W Dubaju jest restauracja Salt Bae, którą chętnie odwiedzają popularne osoby. Nie jest to zwykłe miejsce. Restaurator kro klientom mięso, posypuje solą oraz może pokryć je 24-karatowym złotem. I właśnie na takiego stek zdecydował się Ribery. Kilka dni wcześniej Salt Bae odwiedził także Robert Lewandowski, ale nie wywołał żadnego skandalu.

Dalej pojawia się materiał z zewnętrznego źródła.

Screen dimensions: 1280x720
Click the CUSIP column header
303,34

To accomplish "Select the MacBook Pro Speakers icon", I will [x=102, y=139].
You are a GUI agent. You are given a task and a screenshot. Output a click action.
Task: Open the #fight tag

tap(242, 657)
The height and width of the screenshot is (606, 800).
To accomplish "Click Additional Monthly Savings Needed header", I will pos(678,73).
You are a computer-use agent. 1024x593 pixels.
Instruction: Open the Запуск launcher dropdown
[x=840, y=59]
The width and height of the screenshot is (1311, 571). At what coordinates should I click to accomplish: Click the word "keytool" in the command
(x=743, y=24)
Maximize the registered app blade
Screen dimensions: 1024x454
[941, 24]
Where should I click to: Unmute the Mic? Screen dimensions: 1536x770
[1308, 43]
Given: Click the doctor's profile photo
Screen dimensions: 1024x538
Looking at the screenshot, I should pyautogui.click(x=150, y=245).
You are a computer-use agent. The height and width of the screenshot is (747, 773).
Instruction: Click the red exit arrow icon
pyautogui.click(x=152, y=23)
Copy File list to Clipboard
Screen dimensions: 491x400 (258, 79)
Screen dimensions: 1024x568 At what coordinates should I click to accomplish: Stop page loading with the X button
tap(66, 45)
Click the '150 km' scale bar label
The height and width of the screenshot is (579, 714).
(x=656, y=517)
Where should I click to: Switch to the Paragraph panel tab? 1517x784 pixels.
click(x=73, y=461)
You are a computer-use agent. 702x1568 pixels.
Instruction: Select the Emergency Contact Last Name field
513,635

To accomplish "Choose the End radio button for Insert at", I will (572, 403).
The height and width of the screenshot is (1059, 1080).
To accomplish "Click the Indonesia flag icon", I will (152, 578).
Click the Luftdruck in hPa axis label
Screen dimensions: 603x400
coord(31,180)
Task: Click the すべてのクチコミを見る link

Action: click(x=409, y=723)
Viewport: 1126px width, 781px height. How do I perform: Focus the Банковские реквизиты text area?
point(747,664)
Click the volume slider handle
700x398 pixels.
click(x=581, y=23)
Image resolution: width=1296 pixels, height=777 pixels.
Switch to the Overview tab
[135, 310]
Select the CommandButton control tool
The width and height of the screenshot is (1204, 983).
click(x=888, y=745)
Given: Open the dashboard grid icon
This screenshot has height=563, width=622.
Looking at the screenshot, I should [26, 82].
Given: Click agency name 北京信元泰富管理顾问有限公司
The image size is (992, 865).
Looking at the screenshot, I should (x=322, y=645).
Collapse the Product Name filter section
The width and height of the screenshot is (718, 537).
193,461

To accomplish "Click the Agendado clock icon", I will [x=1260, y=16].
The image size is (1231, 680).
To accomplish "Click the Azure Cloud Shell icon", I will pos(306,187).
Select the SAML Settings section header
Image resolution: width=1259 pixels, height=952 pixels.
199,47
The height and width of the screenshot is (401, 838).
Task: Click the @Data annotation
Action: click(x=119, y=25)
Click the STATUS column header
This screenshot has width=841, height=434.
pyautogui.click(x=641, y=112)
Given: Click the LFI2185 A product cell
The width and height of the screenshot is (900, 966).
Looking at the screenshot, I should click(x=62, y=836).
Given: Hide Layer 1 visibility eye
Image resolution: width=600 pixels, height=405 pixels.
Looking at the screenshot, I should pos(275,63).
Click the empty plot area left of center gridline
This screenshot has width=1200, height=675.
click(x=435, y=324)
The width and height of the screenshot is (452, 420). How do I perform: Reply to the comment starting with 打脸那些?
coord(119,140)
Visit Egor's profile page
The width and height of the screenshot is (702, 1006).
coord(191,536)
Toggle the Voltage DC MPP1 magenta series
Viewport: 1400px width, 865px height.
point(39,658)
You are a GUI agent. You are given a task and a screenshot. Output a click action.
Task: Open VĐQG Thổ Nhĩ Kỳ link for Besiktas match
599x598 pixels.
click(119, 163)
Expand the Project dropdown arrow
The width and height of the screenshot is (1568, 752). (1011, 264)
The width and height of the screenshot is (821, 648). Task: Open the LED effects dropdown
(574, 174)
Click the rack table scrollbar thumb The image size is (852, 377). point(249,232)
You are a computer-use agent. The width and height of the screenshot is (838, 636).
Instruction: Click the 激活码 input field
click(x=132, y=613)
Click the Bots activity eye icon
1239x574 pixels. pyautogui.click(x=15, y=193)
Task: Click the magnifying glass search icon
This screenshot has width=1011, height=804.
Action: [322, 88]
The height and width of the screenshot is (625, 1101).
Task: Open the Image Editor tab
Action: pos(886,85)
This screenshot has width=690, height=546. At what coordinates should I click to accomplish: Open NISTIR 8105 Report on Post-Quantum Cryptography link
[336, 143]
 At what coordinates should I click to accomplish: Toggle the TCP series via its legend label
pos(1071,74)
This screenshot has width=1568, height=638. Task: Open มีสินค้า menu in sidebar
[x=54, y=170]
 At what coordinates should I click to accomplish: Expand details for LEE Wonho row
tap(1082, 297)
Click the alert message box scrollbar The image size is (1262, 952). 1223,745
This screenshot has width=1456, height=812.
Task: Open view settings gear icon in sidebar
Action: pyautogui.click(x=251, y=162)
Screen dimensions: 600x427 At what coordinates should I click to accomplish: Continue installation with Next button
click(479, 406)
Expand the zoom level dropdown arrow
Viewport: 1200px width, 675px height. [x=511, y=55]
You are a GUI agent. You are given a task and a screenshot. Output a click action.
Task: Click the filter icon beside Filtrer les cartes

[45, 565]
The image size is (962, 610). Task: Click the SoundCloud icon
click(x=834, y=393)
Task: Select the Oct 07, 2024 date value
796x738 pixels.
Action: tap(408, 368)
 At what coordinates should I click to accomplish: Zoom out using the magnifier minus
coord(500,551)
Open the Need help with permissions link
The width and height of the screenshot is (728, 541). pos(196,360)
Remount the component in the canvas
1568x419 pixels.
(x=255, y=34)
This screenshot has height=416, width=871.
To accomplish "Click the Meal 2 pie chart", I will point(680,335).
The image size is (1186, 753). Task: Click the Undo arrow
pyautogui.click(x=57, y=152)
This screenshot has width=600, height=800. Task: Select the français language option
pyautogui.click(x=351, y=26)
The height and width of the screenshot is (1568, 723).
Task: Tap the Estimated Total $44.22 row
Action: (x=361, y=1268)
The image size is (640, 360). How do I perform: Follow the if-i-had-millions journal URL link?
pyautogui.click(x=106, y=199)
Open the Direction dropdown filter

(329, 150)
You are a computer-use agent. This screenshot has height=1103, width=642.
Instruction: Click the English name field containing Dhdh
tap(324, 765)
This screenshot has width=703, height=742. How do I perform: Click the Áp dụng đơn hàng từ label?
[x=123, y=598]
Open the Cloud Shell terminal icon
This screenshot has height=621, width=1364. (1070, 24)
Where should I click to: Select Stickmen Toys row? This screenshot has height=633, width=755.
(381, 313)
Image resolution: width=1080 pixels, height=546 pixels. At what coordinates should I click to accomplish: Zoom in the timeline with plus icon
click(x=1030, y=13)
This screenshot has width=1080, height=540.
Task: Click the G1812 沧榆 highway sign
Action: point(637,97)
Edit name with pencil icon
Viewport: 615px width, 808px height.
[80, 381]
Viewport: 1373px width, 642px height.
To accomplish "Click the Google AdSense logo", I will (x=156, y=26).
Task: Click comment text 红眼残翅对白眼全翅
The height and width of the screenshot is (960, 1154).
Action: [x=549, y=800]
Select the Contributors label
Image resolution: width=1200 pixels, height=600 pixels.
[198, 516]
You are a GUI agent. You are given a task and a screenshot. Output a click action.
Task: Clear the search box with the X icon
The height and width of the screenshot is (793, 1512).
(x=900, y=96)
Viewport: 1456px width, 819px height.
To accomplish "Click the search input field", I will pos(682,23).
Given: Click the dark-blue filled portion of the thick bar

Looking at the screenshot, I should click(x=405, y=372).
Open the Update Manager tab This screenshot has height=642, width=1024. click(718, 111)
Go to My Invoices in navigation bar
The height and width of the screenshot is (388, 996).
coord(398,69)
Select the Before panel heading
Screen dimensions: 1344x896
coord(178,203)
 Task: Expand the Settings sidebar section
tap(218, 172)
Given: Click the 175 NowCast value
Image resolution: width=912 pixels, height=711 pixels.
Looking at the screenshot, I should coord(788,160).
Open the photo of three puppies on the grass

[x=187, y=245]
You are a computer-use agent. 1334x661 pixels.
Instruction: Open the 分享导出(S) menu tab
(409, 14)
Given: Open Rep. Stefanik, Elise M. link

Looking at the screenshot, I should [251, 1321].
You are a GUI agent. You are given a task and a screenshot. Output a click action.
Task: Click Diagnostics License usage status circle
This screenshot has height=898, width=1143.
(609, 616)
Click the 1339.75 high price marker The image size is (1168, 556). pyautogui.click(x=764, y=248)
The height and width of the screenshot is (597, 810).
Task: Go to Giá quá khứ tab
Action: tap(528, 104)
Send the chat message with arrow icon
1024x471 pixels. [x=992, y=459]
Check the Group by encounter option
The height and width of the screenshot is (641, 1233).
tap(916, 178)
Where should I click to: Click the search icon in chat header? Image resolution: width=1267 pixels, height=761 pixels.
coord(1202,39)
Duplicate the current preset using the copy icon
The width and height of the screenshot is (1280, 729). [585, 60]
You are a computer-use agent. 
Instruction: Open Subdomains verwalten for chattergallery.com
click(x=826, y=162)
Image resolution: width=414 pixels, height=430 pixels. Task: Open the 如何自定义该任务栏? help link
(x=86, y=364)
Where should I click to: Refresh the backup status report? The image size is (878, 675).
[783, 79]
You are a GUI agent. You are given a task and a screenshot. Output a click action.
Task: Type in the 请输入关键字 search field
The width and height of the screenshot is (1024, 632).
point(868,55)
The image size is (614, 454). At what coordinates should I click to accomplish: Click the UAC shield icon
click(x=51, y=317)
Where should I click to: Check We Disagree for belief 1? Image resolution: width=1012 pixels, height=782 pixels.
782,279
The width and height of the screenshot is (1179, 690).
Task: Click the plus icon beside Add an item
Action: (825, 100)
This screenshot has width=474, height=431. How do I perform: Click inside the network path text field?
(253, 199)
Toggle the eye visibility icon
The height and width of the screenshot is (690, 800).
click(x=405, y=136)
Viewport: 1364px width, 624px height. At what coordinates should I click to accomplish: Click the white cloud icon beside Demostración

Kibice byli oburzeni, że Francuz je stek, który kosztował 1200 euro. I zarzucali mu rozrzutność. Na ripostę Ribery`ego nie trzeba było długo czekać. Ale okazała się skandaliczna.
- Wyjaśnijmy coś sobie w tym 2019 roku. Zacznijmy od zazdrośników, hejterów i osób, którzy urodzili się tylko przez dziurawą prezerwatywę. J***ć wasze matki, babcie oraz całe wasze drzewo genealogiczne! Mój sukces zawdzięczam przede wszystkim Bogu i sobie, moim bliskim i tym, którzy we mnie wierzyli. Pozostali – jesteście niczym poza kamykiem w moich skarpetkach - napisał Ribery.
Skrzydłowy Bayernu może spodziewać się reakcji ze strony klubu i to ostrej, bo jego zachowanie było oburzające. I co najdziwniejsze Francuz wciąż nie usunął wpisu.